Foxp3⁺ regulatory T-cells(Tregs) play a central role in maintaining tolerance. A reduction in Tregs activity is a key feature of autoimmune diseases, whereas their expansion in malignant diseases leads to suppression of the host anti-tumour responses. Expansion of oligoclonal cytotoxic T cells, inhibition of MDS CD34⁺ progenitors proliferation and response to immunosuppressive therapy suggest that autoimmunity contributes to the pathophysiology of low risk MDS. However, this is not generally a feature of high risk MDS. We hypothesise that in high risk MDS patients an increased number of Tregs may suppress immune responses against the dysplastic clone. In early MDS, these cells may be reduced and or be associated with coexistent autoimmune diseases, an uncommon but recognised association of low risk MDS. We therefore studied CD4⁺ CD25^high Foxp3⁺ and CD8⁺ CD25⁺Foxp3⁺ Tregs in peripheral blood of MDS patients and examined correlation with bone marrow blasts, cytogenetic Status, IPSS score and progression to AML. Clonality of CD4⁺CD25⁺ Tregs was assessed by TCR spectratype analysis of CDR3 size distribution and by CDR3 sequence analysis.

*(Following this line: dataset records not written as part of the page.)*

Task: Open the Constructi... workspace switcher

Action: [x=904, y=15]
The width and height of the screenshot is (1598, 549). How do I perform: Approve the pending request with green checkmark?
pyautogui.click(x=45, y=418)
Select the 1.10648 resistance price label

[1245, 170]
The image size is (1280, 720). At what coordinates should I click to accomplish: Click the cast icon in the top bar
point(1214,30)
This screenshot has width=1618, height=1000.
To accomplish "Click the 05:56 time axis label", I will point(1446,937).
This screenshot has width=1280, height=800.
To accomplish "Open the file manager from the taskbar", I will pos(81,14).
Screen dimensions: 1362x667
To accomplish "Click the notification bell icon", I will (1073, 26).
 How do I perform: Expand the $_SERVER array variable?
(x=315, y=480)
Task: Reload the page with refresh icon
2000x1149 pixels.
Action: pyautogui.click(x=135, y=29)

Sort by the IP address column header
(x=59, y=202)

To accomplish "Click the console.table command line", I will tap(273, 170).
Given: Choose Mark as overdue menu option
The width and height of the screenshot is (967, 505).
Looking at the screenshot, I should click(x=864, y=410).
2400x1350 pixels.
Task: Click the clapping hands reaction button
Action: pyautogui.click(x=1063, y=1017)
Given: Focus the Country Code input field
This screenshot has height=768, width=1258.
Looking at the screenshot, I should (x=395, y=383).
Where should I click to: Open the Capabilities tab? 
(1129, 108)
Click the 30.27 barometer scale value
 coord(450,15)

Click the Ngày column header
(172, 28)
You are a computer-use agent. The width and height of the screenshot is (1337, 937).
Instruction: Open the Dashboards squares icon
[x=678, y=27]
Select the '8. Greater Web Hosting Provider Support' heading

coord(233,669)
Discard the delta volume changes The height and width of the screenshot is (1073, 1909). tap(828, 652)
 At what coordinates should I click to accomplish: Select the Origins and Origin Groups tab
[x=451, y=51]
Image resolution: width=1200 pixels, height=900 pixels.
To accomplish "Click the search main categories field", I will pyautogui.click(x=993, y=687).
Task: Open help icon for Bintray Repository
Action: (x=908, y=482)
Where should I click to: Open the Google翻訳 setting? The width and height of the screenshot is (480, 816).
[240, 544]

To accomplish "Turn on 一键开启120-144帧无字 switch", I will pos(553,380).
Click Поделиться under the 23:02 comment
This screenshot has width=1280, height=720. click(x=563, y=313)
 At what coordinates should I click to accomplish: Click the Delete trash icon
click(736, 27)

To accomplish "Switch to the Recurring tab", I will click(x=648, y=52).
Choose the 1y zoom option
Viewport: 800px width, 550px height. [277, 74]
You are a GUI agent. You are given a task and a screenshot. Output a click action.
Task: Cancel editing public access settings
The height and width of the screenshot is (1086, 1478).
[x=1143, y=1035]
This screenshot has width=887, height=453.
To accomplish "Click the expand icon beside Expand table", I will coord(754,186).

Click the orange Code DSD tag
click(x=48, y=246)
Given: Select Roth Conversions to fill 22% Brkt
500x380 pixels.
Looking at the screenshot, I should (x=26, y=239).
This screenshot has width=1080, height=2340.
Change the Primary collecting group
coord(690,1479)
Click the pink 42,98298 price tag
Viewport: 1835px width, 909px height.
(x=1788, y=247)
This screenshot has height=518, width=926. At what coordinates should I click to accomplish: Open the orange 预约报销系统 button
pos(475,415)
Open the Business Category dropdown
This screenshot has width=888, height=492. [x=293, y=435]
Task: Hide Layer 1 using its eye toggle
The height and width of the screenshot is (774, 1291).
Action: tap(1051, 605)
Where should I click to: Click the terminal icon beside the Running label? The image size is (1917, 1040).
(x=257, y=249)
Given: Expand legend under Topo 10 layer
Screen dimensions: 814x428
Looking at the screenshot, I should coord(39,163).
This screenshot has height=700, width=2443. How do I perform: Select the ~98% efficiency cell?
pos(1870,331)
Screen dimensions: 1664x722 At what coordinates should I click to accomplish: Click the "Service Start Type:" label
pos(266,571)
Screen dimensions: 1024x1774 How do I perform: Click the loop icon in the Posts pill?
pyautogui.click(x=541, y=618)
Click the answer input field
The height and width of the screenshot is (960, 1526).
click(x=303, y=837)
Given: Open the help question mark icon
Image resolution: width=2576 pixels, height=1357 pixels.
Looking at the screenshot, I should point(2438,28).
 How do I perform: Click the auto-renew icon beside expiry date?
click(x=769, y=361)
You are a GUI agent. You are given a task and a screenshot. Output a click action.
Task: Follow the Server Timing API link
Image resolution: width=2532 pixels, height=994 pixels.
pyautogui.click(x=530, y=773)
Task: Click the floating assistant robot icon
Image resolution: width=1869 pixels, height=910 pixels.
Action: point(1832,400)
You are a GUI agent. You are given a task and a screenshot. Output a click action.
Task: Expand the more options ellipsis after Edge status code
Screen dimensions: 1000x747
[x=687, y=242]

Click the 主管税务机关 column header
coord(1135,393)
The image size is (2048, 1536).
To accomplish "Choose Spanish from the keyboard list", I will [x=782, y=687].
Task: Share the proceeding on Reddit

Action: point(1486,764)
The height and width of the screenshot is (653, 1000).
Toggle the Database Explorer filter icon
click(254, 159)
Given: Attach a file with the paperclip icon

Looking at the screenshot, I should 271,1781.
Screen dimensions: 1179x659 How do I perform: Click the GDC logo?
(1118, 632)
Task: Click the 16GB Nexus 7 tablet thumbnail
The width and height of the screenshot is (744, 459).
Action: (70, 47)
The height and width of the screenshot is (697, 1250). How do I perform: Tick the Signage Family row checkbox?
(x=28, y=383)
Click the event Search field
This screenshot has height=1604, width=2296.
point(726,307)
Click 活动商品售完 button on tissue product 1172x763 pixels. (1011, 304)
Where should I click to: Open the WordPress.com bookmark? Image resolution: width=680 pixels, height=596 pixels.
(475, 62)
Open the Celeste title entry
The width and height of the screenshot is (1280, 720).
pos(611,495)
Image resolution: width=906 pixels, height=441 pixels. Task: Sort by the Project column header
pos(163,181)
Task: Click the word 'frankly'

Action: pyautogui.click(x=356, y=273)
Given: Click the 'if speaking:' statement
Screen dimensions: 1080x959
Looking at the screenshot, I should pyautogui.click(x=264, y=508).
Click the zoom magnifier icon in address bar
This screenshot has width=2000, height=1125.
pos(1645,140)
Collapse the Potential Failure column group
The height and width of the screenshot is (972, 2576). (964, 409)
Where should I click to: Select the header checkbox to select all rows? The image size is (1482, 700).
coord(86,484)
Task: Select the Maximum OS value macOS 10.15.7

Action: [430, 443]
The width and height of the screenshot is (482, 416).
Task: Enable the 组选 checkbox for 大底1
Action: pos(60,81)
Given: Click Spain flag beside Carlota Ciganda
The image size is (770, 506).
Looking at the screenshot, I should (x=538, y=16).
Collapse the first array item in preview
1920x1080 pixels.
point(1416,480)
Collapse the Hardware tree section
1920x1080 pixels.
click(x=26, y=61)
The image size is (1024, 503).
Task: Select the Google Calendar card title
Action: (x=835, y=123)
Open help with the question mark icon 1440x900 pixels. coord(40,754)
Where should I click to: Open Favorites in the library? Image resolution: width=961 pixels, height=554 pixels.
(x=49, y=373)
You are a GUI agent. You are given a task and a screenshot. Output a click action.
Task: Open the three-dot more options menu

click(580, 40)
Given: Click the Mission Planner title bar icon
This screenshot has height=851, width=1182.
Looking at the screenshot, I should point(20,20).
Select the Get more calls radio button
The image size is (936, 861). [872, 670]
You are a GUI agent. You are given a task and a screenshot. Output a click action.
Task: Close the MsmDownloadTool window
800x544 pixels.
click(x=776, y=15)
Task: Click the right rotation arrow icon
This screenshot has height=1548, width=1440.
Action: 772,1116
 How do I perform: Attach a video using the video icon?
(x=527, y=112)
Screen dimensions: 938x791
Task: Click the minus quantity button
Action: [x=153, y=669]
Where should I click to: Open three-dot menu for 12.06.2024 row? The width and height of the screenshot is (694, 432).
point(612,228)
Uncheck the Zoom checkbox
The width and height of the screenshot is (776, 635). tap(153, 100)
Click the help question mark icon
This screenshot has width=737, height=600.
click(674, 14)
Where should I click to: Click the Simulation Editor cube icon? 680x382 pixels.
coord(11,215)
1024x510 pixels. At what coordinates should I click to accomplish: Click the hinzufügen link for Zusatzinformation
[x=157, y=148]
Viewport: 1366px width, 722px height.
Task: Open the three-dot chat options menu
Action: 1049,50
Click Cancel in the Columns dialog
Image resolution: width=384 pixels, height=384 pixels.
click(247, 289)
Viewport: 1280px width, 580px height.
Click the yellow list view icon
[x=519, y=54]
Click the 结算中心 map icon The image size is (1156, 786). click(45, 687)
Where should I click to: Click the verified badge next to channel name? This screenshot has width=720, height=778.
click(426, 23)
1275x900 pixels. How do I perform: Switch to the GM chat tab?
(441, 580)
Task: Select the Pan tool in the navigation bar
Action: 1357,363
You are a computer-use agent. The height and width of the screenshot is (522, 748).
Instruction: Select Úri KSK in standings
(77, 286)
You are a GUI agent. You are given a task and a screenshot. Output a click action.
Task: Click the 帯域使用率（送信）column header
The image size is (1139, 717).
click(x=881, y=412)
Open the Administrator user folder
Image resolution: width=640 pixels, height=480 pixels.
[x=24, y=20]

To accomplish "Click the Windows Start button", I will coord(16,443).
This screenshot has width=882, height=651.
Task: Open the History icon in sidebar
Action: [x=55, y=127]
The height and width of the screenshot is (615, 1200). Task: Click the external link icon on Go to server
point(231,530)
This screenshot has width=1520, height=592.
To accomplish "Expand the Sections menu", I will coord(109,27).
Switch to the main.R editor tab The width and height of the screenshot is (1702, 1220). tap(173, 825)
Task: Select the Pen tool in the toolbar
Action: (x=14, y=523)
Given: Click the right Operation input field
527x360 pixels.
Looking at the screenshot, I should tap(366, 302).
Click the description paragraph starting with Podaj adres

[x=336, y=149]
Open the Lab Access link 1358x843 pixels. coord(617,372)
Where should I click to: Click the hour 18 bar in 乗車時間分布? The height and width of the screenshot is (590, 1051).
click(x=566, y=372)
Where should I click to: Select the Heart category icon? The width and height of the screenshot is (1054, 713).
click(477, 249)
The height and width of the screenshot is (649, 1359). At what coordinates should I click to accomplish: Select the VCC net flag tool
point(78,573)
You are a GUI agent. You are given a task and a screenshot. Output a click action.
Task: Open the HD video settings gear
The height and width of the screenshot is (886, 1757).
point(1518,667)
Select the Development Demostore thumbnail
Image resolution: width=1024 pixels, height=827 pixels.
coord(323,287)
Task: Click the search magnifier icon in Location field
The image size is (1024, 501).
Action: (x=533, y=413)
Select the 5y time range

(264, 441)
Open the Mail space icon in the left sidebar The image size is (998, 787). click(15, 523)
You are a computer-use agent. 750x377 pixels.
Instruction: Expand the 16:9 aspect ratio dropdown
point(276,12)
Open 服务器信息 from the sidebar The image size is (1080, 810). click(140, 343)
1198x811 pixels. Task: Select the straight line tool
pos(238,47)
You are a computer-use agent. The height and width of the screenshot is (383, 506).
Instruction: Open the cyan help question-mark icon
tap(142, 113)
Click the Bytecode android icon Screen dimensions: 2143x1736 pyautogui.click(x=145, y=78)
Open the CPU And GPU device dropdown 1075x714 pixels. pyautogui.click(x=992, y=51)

52 patients with MDS (30 male, 22 female) with a mean age of 62 years (range 40 to 82 years) were studied. According to WHO classification, 5/52 (10%) had a diagnosis of 5q⁻ syndrome, 9/52(17%) refractory anaemia (RA), 18/52 (35%) refractory cytopenia with multilineage dysplasia (RCMD), 16/52 (31%) refractory anaemia with excess blasts (RAEB) and 4/52 (7%) patients MDS/MPD (one with JAK2 V617F Mutation). Cytogenetic study shows normal pattern in 57%, 5q- in 22%, stable cytogenetic in 10% and complex findings in 11%. All samples were taken at diagnosis prior to any treatment. In addition 5 samples were analyzed pre and post 5-Azacytidine therapy. The absolute number of CD4⁺CD25^highFoxp3⁺ regulatory T cells in 5q- syndrome was 0.5±0.28×10⁷/l, RA0.6±0.56×10⁷/l, RCMD1.42±0.97×10⁷/l, RAEB2.8±2.2×10⁷/l and MDS/MPD 2.9±2×10⁷/l. In cases with <5% bone marrow blasts (RA, 5q⁻ & RCMD)absolute number and percentage of Tregs was significantly lower than those with ≥5% BM blasts (p=0.001). The mean number was also significantly lower at 0.73±0.57×10⁷/l in low risk cases(IPSS 0) compared with 2±1.5×10⁷/l in intermediate and high risk groups (p=0.008). CD8⁺ Tregs were not significantly different between the subtypes of MDS and between low and high risk IPSS subgroups. Tregs number did not differ significantly between various cytogenetic subgroups. The spectratype of CD4⁺CD25⁺ TCR amplicons, showed a polyclonal pattern and the overall complexity of Vβ subfamilies was not different between low risk and high risk MDS, suggesting that the expanded Tregs in high risk MDS are not clonal and likely to arise by peripheral expansion rather than an antigen-driven response. CD4⁺ CD25^high Foxp3⁺ Tregs in five patients were studied pre and post 5-Azacytidine. The numbers were significantly decreased after treatment in the one patient who responded to treatment (p=0.001), whereas Treg numbers were unchanged or increased in non responsive cases. In 5 RCMD cases with concomitant autoimmune diseases the percentage of Tregs was lower than other patients within the same subgroup of MDS, however, this did not achieve statistical significance.

The findings indicate Tregs are altered in MDS and may be important in the pathophysiology of MDS. Monitoring of Tregs numbers can be a useful indicator for disease progression and response to immunosuppressive therapy.